Antho : Pour une chance avec toi

Péripéties éditoriales

Mon tout premier texte publié, Le Correspondant inattendu, est aussi celui qui a eu l’histoire éditoriale la plus mouvementée. Sorti tout d’abord en nouvelle unique au format numérique aux éditions Láska, j’ai ensuite eu le plaisir de le voir publié en compagnie d’autres nouvelles M/M pour une anthologie intitulée Doublement mâle, toujours aux Éditions Láska. Malheureusement, cette anthologie n’a pas fait très long feu, certains des auteurs au sommaire ayant rapidement voulu récupérer les droits de leurs nouvelles. Pourtant, Láska avait le projet de sortir un recueil de nouvelles M/M en format papier.

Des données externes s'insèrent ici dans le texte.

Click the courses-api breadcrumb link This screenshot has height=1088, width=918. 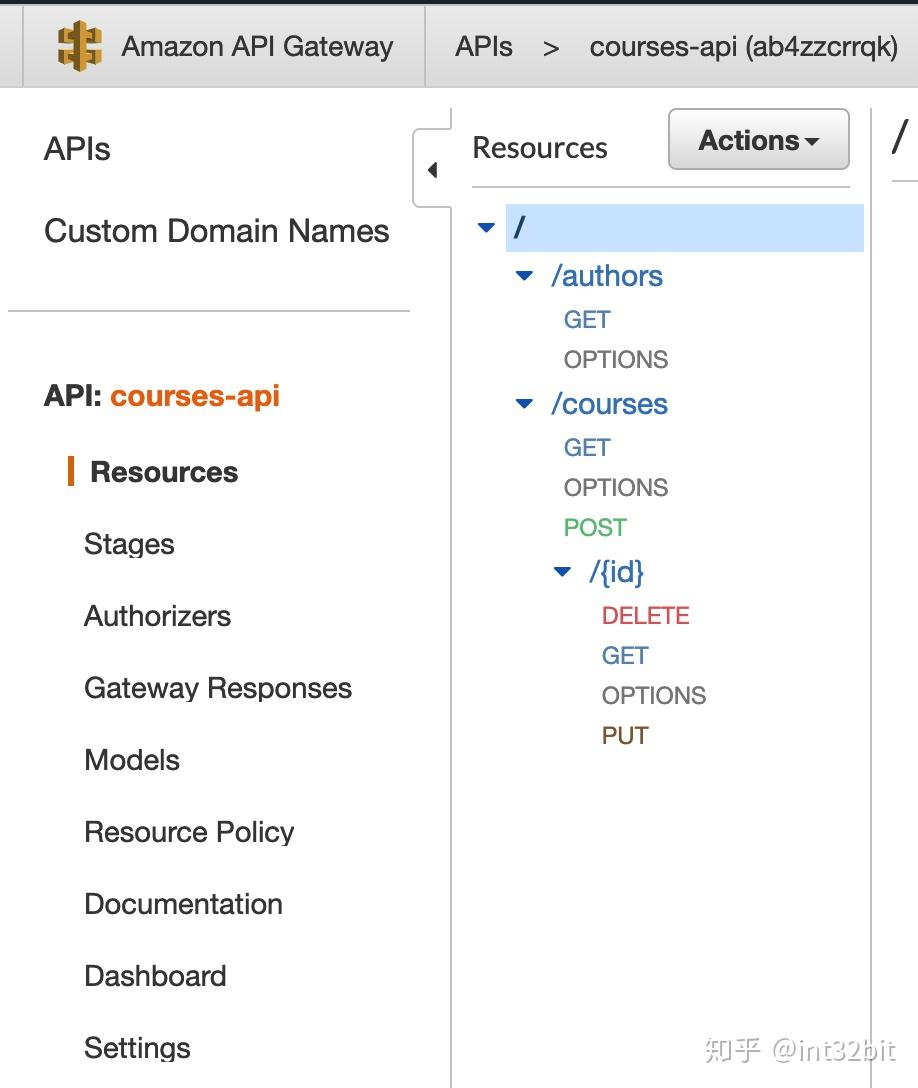click(743, 47)
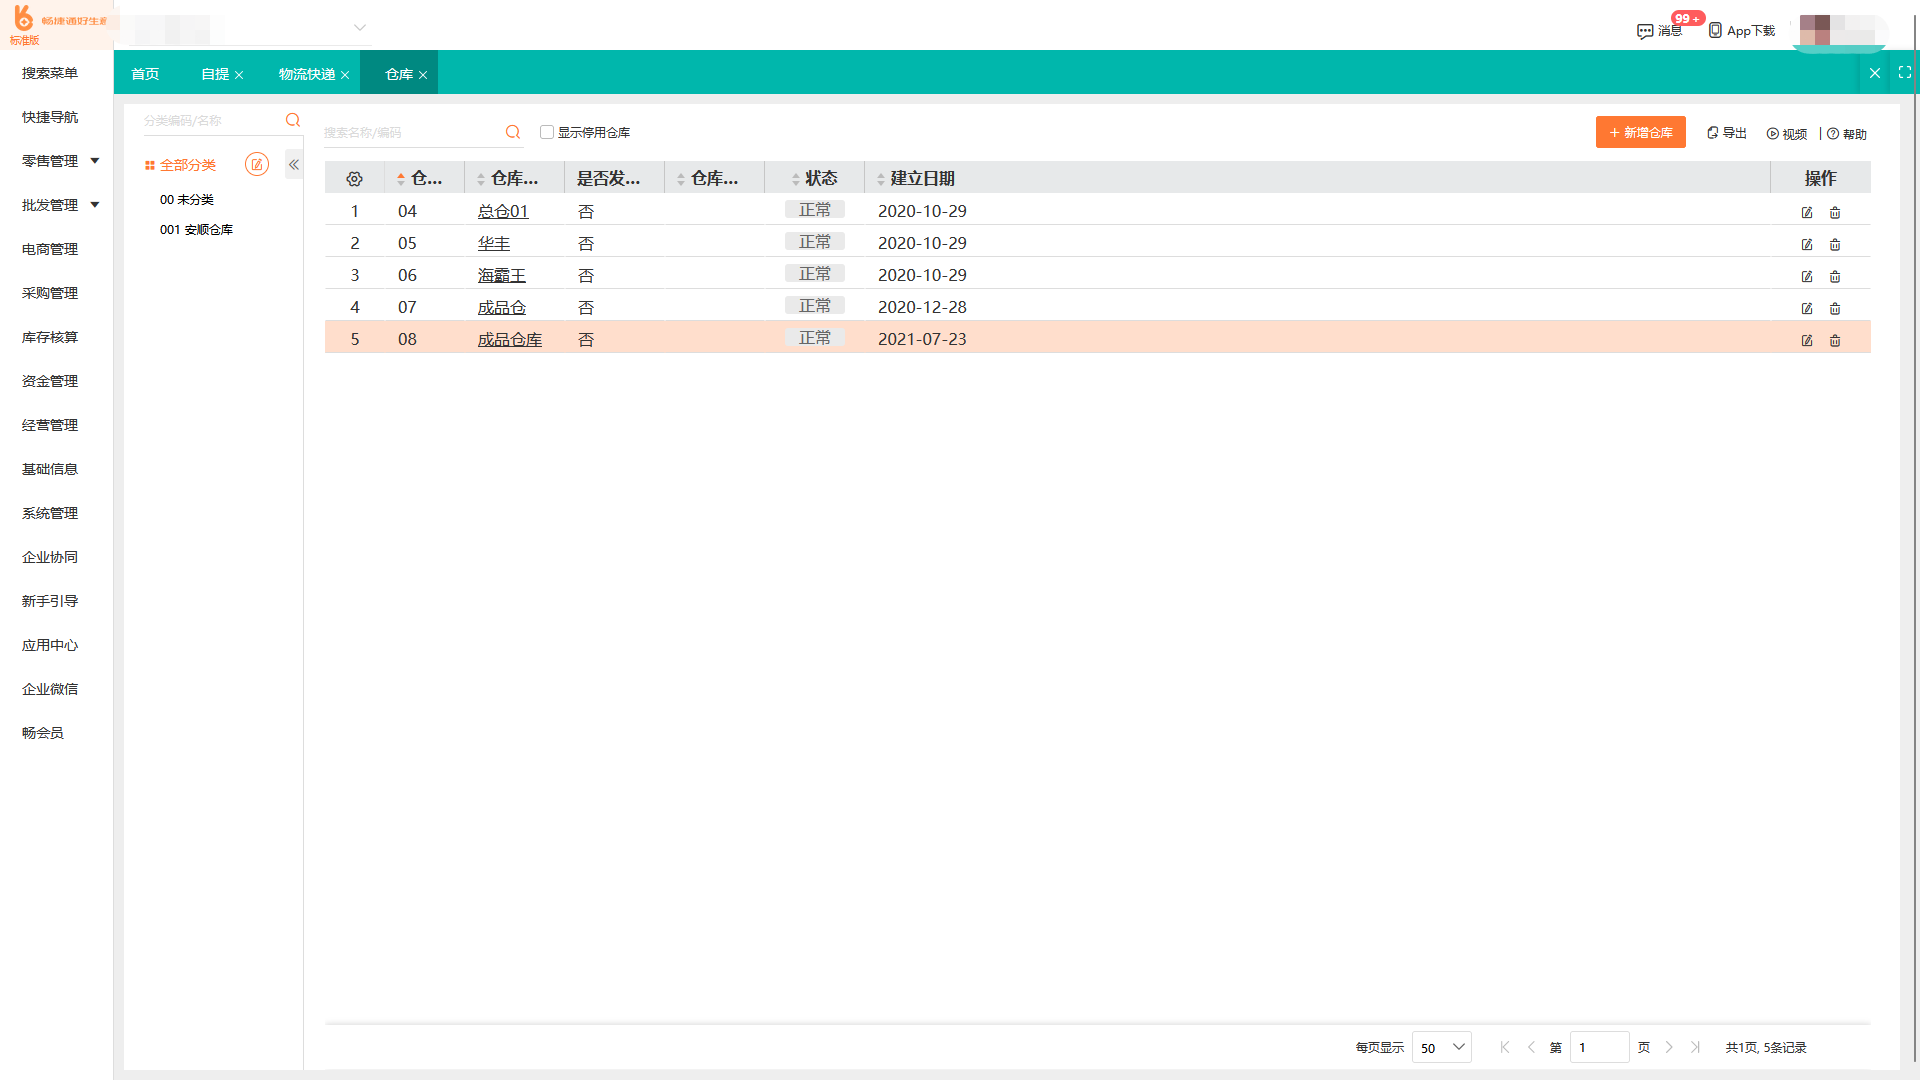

                                                    LeCorrespondant doublement-male retrouve-moi pour-une-chance

Ça tombait bien : on était plusieurs auteures de M/M réunies chez cet éditeur, et on s’entendait bien, si bien que sous l’impulsion de Valéry K. Baran, on a eu envie de se réunir pour une convention spécialisée dans le M/M (la yaoi-yuri Con de Lyon). Notre éditrice chez Láska était enthousiaste sauf que… le recueil papier qu’elle projetait ne serait jamais prêt à temps. Qu’à cela ne tienne : elle a très gentiment accepté de nous rendre nos droits pour une publi papier exceptionnelle, à tout petit tirage, juste pour le vendre à la fameuse convention. Ainsi est né Retrouve-moi, une nouvelle anthologie M/M où on retrouvait (sans jeu de mots !) ma nouvelle et celle de Valéry, mais additionnées du deuxième volume des aventures de Thomas et Yoann, Cinq ans et neuf jours, toujours signé par Valéry, et d’une nouvelle de Magena Suret qui nous rejoignait pour cette anthologie : Un weekend sur deux.

Mais ce tout petit tirage a été rapidement épuisé, et notre éditrice chez Láska comptait bien sortir cette fameuse anthologie. Avec un nouveau changement de sommaire, cela dit, puisque entre-temps, Valéry avait vu ses deux nouvelles republiées chez HQN sous le titre Pas assez de toi. C’était l’occasion de réintégrer Amélie Voyard-Venant et sa nouvelle Chimères, Gangsters et Informatique (déjà présente dans l’antho Doublement mâle, si vous suivez). Mais surtout, c’est l’occasion d’ajouter une nouvelle qui n’avait pas encore été publiée en recueil, et surtout de changer un peu la perspective de cette antho, puisque avec La Princesse et le Dragon d’Ivy ClarkPour une chance avec toi devient une antho M/M & F/F !

Et je n’aurais pas pu être plus ravie de cette décision, d’abord parce que le F/F, c’est le bien, et surtout que j’ai adoré cette nouvelle !

La Princesse et le Dragon

Alors, on pourrait se laisser avoir par le titre, mais non, ce n’est pas de la fantasy. C’est bien de la romance contemporaine, comme les autres textes de cette antho. Et puis j’ai dit nouvelle, mais en fait, c’est plus une novella : c’est pas une lecture que vous balayerez en une demi-heure. C’est pas un roman, mais c’est quand même un texte dans lequel vous aurez le temps de vous immerger.

la-princesse-et-le-dragon

J’ai vraiment adoré cette nouvelle. Le premier truc, c’est le style. Ça a l’air direct, contemporain, un peu cash parfois… mais faut pas se laisser avoir. Il y a des moments d’une poésie incroyable, de belles envolées, et surtout, l’auteure a su tisser tout un réseau d’images et de métaphores qui petit à petit nous transportent complètement dans la psyché de son personnage. J’ai trouvé ça incroyablement bien fait.

Le deuxième truc, c’est les personnages. J’ai bien accroché à la narratrice, mais la façon dont elle présente sa famille sonne très juste aussi : les petites concessions à la vérité, les défauts qu’on aime quand même. On s’y croirait et une grande tendresse se dégage du texte. Quant à Carla… Ah, Carla ! *soupir énamouré*

Et puis il y a l’histoire. Là aussi, ça sonne vrai. Pas de grands retournements de situation, de mensonges ou de quiproquos qui sont parfois les excès de la romance. Non, il y a bien quelques péripéties, mais qui sont logiques par rapport aux personnages et à leur situation. Là encore, j’ai trouvé une grande délicatesse dans la façon dont les personnages se rapprochent et font évoluer leur relation.

Enfin, le décor, Lisbonne, est bien exploité, sans tomber dans la carte postale cliché. Un sans-faute pour une très jolie histoire. 

Bref, une novella que je recommande chaudement, indépendamment du fait qu’elle soit publiée dans la même antho que Le Correspondant.